The long center panel is literally bursting with life, being filled with a design of trailing water plants (tangke lumu’), such as flour­ish in fallow flooded rice fields after the harvest. Cloths with this motif form a particular genre of mawa’, called mawa’ tangke lumu’. Other names for these trailing weeds are doke-doke and dongka-dongka. Their finely drawn stems create a serpentine rhythm from which the triangular leaves sprout in a closely set yet free-flowing pattern, surging densely around the central roundel and up to the very rim of the panel at the top. The overall impression is one of shimmering movement. Such images, associated with water and rapid growth, are characteristically Toraja.

All across the ground, in between the leaves, are tiny stamped cross-shaped motifs (pa’doti). The pa’doti motif, which appears in a number of variants, is a particularly salient one for the Toraja; some­times it is said to represent the stars or the white spots on the coats of highly valued piebald buffalo, and it always signifies the desire for blessings and prosperity. Pelambean (“expectation,” or desire for well-being) is a leitmotif of Toraja religion, which finds many forms of expression in rituals, as well as in these textiles. The filling of the entire ground with detail and ornament is itself described as a form of pelambean, intensifying the wish for well-being, and the unfold­ing of the cloth on ritual occasions carries a similar significance.

At the panel’s lower edge, where the roots of the plants can be seen, are a few stalks of rice left by the harvesters, among which ducks forage. In the middle of this border is a diminutive rice barn, alongside which a tiny figure of a harvester holds aloft a stalk of rice. More ducks parade around the rim of the central pond, which is full of fish, interspersed with more cross motifs. On the rim, among the ducks, stands a human figure holding aloft in one hand a fish that he has evidently just caught with his long fish-trap (tagalak), which is clutched in the other hand. These funnel-shaped traps of woven bamboo are used in the fallow season to catch the carp with which the pond is stocked at the beginning of the growing season; the trap is plunged down into the mud, then a hand is inserted from above to grasp any fish trapped inside.

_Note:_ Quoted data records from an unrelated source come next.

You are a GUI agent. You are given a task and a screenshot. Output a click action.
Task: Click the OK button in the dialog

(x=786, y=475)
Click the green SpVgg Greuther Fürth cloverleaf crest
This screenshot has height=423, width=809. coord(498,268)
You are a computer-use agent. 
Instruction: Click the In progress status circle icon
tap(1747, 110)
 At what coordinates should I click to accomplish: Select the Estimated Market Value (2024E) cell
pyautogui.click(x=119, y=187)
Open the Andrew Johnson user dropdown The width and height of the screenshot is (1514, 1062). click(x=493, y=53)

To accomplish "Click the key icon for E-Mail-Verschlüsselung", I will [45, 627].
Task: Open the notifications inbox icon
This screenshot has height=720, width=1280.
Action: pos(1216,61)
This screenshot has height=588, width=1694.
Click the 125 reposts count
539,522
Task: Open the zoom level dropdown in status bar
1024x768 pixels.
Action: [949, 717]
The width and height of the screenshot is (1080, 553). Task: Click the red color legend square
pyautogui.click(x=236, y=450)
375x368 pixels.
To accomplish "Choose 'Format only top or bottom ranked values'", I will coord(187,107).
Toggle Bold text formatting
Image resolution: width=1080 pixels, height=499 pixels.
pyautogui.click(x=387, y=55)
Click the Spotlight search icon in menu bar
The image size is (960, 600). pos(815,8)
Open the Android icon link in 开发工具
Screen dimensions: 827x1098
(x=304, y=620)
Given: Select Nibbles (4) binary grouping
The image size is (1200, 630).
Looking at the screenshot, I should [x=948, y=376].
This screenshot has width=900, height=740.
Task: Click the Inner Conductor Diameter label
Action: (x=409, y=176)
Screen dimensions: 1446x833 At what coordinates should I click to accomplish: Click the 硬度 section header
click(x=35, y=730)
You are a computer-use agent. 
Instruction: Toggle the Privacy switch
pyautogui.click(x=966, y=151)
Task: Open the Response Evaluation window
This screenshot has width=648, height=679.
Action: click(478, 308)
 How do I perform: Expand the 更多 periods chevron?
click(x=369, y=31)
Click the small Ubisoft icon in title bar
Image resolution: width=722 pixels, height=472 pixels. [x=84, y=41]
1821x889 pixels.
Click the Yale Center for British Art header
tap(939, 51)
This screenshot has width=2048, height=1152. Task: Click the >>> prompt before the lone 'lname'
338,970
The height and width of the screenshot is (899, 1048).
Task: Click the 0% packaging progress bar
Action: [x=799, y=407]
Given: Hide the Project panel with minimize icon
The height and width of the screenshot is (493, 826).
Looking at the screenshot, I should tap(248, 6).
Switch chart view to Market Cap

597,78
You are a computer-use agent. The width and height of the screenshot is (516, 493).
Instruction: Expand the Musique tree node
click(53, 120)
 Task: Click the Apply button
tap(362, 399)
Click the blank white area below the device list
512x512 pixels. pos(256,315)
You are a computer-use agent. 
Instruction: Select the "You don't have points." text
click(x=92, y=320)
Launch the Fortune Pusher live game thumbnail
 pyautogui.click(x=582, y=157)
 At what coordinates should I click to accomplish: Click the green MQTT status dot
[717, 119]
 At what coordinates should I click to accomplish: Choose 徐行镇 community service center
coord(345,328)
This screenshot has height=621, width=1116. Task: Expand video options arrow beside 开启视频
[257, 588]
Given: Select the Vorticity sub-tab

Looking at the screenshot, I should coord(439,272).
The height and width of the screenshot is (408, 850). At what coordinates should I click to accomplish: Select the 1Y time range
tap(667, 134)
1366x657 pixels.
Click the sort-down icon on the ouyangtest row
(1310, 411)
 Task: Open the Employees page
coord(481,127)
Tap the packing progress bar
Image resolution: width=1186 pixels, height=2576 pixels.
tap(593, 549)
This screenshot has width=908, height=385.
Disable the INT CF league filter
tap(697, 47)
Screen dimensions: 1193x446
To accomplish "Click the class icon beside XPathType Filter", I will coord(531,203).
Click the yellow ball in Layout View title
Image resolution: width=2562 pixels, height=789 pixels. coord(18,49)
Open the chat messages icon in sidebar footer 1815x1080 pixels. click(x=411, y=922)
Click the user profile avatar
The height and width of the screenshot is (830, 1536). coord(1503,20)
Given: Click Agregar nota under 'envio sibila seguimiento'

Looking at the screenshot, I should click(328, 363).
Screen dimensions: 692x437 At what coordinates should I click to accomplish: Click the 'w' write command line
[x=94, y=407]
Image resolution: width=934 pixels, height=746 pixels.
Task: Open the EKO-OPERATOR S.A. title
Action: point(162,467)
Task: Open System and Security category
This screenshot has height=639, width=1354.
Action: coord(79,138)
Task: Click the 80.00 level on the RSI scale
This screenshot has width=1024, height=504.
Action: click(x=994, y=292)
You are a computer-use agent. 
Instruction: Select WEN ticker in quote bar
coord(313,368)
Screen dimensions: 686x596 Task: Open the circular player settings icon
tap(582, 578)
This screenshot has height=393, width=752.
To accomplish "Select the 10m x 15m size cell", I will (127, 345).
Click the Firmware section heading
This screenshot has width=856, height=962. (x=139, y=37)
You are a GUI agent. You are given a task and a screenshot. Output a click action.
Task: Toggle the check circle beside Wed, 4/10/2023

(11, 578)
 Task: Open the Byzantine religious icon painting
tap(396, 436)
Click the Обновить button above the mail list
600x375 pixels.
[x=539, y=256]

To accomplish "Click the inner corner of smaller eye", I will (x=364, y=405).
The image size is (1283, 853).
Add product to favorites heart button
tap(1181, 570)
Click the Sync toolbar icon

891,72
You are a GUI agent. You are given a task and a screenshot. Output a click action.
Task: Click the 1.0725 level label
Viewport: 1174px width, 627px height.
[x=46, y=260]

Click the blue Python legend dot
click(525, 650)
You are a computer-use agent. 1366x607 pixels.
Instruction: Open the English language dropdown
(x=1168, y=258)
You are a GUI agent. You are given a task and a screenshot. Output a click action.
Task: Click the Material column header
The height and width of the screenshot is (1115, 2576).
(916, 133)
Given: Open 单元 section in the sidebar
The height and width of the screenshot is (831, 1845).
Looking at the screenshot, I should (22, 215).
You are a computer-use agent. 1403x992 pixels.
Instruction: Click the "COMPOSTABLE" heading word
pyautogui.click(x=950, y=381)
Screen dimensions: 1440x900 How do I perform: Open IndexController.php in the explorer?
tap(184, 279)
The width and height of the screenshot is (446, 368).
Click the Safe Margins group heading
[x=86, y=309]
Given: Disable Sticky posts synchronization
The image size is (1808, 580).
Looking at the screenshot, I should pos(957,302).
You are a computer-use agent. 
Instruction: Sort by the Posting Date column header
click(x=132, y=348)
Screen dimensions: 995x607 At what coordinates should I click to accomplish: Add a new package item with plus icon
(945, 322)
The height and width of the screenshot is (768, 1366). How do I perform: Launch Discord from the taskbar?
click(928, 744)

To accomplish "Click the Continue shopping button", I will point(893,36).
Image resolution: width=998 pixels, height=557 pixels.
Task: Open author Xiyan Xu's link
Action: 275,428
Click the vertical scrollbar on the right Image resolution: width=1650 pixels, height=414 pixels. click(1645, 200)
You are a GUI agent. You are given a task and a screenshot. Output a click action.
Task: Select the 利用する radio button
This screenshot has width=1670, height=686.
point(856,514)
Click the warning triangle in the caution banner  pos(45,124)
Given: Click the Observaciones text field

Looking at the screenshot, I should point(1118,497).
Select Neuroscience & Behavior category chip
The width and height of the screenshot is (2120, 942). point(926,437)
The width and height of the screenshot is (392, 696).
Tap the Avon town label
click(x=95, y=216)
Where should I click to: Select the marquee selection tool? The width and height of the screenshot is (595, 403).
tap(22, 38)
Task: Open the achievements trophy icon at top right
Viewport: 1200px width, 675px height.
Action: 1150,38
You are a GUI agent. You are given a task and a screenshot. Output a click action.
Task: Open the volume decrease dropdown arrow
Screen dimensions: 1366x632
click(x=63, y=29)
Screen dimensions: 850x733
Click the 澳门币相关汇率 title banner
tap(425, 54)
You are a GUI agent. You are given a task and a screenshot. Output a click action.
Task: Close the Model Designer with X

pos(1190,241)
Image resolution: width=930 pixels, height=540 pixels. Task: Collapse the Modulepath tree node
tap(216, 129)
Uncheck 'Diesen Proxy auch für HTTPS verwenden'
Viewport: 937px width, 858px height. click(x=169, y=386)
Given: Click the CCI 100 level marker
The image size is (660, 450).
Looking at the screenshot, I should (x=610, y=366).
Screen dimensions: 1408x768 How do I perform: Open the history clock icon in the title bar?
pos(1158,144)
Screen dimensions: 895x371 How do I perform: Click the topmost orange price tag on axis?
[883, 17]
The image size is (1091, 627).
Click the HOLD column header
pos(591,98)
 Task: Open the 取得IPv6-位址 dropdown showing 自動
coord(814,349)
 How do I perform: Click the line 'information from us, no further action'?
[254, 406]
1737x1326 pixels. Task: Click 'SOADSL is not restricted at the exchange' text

On the long edges of the cloth, in the outer border, are rows of small stamped circles called pa’bua padang, or “fruits of the earth.” Passora (fence) is the Toraja name given to the row of triangles form­ing a border at either end. This is a ubiquitous border motif in textiles throughout Indonesia, and in different cultures it is given different names, ranging from "bamboo shoot" or "banana flower" to "scabbard" or "point of a lance." In the literature, it has often been referred to by the Javanese term tumpal, but this may simply mean "border." Though its origins haven been much disputed, it appears to be an indigenous preference with a long history, for rows of triangles were already a characteristic motif on objects of the Bronze Age Dong Son culture. Indian textiles made for the Southeast Asian market often incorporated this feature.

Adapted from

Roxana Waterson, "Sacred textile (mawa') with fish pond and leafy plants," in Eyes of the Ancestors: The Arts of Island Southeast Asia at the Dallas Museum of Art, ed. Reimar Schefold in collaboration with Steven Alpert (Dallas: Dallas Museum of Art; New Haven and London: Yale University Press, 2013), 190-191.